I don’t find them comparable at all, except in superficial ways. I find him committing his own error, his pre/trans fallacy.
I find this assessment of primal consciousness just plain wrong. Everything I’ve read about indigenous peoples, past and present, and my pitiful encounters with attempts to live in their way, shows a tremendous canniness, intelligence, diversity, and sophistication according to many different measures—just not the same measures we modern humans are accustomed to, such as technological complexity or specialization of roles. And, at base, you can’t be in an infant state of immersion in your surroundings when you have to make really clear distinctions in order to avoid getting eaten by predators! ....
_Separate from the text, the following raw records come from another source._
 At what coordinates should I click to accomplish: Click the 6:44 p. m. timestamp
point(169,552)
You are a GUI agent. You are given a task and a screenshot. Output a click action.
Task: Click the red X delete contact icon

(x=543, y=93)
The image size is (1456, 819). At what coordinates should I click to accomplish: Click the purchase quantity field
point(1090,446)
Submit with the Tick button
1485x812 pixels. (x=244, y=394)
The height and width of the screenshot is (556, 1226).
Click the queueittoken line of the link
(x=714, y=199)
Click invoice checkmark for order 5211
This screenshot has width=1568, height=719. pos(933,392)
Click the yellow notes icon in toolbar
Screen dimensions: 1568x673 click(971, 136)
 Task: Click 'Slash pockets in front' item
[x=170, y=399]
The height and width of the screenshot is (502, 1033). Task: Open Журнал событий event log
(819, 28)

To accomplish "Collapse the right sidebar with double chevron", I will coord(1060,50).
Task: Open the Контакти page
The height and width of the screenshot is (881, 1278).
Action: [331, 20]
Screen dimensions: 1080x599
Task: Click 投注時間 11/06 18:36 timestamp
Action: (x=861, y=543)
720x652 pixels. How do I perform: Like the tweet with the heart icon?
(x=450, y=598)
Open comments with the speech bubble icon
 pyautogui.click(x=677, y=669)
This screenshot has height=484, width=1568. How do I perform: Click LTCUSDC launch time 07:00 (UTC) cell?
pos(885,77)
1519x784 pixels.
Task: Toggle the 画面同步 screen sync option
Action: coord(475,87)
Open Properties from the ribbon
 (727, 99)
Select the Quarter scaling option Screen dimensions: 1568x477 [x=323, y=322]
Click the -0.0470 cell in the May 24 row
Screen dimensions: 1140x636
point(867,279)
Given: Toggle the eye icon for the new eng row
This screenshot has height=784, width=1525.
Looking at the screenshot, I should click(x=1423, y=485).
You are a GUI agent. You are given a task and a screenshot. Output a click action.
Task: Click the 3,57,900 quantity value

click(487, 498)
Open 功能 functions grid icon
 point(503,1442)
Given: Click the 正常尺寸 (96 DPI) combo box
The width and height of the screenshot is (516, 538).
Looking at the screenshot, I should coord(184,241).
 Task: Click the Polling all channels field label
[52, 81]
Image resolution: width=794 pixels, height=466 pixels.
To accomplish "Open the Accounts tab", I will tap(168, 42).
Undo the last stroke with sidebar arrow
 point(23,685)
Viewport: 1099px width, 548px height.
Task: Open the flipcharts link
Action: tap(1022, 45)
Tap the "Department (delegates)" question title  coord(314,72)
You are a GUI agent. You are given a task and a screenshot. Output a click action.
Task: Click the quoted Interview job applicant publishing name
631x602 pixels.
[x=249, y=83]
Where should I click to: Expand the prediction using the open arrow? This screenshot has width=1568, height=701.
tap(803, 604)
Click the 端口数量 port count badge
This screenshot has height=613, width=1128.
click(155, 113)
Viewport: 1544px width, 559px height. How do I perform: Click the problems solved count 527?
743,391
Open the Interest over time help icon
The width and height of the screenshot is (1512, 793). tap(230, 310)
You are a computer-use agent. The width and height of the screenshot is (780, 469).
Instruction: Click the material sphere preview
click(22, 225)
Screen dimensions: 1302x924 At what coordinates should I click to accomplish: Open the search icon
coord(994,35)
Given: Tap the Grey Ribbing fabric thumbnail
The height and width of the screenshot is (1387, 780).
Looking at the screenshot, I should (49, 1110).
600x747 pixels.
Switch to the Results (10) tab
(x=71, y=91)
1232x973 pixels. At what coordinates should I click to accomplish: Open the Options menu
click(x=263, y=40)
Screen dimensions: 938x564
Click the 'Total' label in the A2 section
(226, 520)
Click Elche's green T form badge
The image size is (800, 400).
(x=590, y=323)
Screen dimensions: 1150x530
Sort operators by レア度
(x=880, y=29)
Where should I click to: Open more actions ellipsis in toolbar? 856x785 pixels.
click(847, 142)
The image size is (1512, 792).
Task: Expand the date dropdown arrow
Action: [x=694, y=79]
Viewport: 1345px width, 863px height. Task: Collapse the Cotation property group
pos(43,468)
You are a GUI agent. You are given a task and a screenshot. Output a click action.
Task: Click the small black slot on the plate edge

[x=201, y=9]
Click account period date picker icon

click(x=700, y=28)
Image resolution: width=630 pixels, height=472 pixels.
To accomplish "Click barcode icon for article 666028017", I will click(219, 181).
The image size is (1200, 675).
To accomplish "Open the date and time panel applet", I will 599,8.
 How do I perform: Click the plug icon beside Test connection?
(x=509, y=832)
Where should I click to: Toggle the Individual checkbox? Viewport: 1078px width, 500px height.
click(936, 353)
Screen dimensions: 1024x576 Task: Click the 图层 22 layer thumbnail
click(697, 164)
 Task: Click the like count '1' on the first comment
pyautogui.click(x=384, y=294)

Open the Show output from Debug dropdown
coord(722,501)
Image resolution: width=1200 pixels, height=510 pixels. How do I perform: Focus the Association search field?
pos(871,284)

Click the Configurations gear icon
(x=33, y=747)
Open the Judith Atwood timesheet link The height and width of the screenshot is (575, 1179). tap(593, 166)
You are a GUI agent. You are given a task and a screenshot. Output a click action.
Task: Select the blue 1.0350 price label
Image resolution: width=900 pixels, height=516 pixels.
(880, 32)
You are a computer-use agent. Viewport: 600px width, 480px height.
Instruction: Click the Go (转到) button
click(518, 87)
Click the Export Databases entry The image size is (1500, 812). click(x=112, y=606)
[...] In my eyes, these things challenge some of the very foundations of Wilber’s theory. If those early stages of development are, in fact, very advanced, then how can you speak of an evolution from then to now? That evolutionary theory is exposed as just another version of the myth of progress that we’ve been hypnotized into believing in.
Thus, Wilber’s theory loses its strength for me.
[....] embracing the linearity of Wilber’s model has led me to this place where I’m running into the “orange meme,” and according to the model, I can only move forward into higher levels of rationality and transrationality.
And what I’m realizing lately is that I don’t want to move forward along those lines. Neither do I want to move backward. I want to move … sideways. And step out of his model, the same model that says indigenous spirituality is less developed and scientific reasoning more, the same model that says that ritual magic is prerational and mystical states of yogic meditation transrational.
I think I do want to conflate what he considers prerational and transrational. I begin to feel that the differences are not as he believes, at least when it comes to cultures and whole peoples. And if so, I want to commit the pre/trans fallacy.